(Saved data entries)
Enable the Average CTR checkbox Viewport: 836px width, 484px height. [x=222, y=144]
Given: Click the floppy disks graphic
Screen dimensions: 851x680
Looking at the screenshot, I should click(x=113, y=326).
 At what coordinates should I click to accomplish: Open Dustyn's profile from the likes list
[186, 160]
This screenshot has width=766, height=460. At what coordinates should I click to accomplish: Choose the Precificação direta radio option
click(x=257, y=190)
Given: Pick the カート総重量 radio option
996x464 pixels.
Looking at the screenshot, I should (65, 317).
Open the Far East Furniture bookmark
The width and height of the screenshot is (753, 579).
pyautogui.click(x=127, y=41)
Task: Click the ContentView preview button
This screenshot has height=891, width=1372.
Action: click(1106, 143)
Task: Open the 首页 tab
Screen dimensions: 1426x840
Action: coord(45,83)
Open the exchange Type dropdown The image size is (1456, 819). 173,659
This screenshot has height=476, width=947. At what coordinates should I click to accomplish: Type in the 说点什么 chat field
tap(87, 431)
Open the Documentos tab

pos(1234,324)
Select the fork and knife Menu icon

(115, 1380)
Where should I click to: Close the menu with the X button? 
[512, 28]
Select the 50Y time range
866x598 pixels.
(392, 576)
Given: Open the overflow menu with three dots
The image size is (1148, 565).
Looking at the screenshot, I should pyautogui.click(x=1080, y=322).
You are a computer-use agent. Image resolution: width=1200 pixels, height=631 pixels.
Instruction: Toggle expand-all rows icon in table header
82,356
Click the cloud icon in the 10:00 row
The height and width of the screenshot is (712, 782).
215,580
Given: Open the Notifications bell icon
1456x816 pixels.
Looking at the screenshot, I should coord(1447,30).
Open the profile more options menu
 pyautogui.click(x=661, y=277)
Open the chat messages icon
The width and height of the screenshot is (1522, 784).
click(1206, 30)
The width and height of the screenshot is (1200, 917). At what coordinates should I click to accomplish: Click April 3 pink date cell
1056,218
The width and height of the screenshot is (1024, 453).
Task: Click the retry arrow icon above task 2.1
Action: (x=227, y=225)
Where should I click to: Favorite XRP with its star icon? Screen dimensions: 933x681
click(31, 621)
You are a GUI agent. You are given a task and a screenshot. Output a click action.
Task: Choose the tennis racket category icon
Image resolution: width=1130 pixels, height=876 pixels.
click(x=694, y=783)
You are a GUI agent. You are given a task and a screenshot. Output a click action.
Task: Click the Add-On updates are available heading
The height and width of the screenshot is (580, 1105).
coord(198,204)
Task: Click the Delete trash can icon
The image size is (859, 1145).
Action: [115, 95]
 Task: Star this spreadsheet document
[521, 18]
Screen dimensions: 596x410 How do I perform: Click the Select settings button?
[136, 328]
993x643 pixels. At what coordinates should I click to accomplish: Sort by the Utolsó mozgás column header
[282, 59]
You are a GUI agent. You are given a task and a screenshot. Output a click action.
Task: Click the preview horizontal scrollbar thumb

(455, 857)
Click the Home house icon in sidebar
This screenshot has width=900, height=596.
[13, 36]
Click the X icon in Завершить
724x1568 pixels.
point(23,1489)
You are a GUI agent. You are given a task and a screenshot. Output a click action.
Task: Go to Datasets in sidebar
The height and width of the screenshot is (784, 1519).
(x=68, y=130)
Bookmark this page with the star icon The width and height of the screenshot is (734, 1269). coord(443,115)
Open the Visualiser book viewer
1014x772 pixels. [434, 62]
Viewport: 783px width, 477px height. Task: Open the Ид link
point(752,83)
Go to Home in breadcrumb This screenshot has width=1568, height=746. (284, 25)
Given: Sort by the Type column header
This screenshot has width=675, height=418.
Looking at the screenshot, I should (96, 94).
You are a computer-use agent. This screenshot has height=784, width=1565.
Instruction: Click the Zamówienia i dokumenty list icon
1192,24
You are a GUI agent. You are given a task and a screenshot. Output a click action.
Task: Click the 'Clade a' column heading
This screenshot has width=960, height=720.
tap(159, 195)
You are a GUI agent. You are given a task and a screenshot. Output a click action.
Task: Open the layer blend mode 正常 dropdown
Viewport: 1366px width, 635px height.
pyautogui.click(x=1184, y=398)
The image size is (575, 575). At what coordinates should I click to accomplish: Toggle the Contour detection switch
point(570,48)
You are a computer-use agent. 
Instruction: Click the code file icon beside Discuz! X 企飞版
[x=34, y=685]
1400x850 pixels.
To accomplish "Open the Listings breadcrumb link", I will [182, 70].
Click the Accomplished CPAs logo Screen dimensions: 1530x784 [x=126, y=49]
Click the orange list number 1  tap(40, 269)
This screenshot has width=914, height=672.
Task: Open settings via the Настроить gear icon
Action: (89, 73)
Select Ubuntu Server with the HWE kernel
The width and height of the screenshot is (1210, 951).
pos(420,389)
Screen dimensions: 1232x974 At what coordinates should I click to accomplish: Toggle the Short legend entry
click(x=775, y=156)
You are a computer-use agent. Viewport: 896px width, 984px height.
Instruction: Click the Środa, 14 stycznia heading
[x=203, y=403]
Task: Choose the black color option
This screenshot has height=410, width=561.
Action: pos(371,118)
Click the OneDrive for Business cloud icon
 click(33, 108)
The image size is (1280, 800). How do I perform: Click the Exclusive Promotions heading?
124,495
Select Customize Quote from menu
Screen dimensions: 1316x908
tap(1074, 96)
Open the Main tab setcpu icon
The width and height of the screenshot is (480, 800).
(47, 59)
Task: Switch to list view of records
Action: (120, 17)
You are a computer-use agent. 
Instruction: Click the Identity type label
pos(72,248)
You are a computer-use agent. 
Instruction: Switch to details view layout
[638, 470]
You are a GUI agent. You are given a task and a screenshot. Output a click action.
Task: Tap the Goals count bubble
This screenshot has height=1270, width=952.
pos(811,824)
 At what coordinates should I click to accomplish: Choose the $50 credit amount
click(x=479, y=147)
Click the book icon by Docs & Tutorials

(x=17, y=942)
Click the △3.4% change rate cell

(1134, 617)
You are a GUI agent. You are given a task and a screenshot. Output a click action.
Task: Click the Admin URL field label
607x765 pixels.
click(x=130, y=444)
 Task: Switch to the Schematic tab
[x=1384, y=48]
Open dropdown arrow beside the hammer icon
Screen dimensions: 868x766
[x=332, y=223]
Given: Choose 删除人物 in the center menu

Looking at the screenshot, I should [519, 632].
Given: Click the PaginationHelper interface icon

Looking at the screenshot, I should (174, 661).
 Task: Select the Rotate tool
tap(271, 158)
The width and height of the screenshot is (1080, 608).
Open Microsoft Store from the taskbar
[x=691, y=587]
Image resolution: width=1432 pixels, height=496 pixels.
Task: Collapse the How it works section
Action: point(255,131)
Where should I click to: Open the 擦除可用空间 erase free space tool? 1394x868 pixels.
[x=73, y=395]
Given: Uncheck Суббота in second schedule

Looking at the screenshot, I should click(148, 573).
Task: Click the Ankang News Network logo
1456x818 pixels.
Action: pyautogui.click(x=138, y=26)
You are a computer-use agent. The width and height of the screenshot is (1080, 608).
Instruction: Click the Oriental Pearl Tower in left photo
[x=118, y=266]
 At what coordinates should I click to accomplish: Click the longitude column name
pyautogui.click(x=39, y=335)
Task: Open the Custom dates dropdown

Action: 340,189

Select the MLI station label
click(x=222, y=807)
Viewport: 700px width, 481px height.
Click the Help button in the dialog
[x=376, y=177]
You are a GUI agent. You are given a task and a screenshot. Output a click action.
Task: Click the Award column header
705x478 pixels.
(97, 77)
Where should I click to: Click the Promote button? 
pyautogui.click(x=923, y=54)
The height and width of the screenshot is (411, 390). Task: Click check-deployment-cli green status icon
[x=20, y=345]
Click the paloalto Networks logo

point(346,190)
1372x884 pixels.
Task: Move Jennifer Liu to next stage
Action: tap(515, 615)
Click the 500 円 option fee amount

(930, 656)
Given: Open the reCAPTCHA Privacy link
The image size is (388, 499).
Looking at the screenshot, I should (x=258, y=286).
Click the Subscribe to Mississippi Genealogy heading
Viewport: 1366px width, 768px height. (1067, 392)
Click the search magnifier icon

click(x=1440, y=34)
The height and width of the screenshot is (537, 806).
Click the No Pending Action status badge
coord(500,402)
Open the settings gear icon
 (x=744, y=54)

→ **DESCRIPTION OF THE TASK**:
Arrange the records between the line containing "At what coordinates should I click to accomplish: Click the" and the line containing "pyautogui.click(x=923, y=54)", inclusive, as a JSON list of strings, one string per line. Skip blank lines.

→ **RIGHT ANSWER**:
[
  " At what coordinates should I click to accomplish: Click the longitude column name",
  "pyautogui.click(x=39, y=335)",
  "Task: Open the Custom dates dropdown",
  "Action: 340,189",
  "Select the MLI station label",
  "click(x=222, y=807)",
  "Viewport: 700px width, 481px height.",
  "Click the Help button in the dialog",
  "[x=376, y=177]",
  "You are a GUI agent. You are given a task and a screenshot. Output a click action.",
  "Task: Click the Award column header",
  "705x478 pixels.",
  "(97, 77)",
  "Where should I click to: Click the Promote button? ",
  "pyautogui.click(x=923, y=54)"
]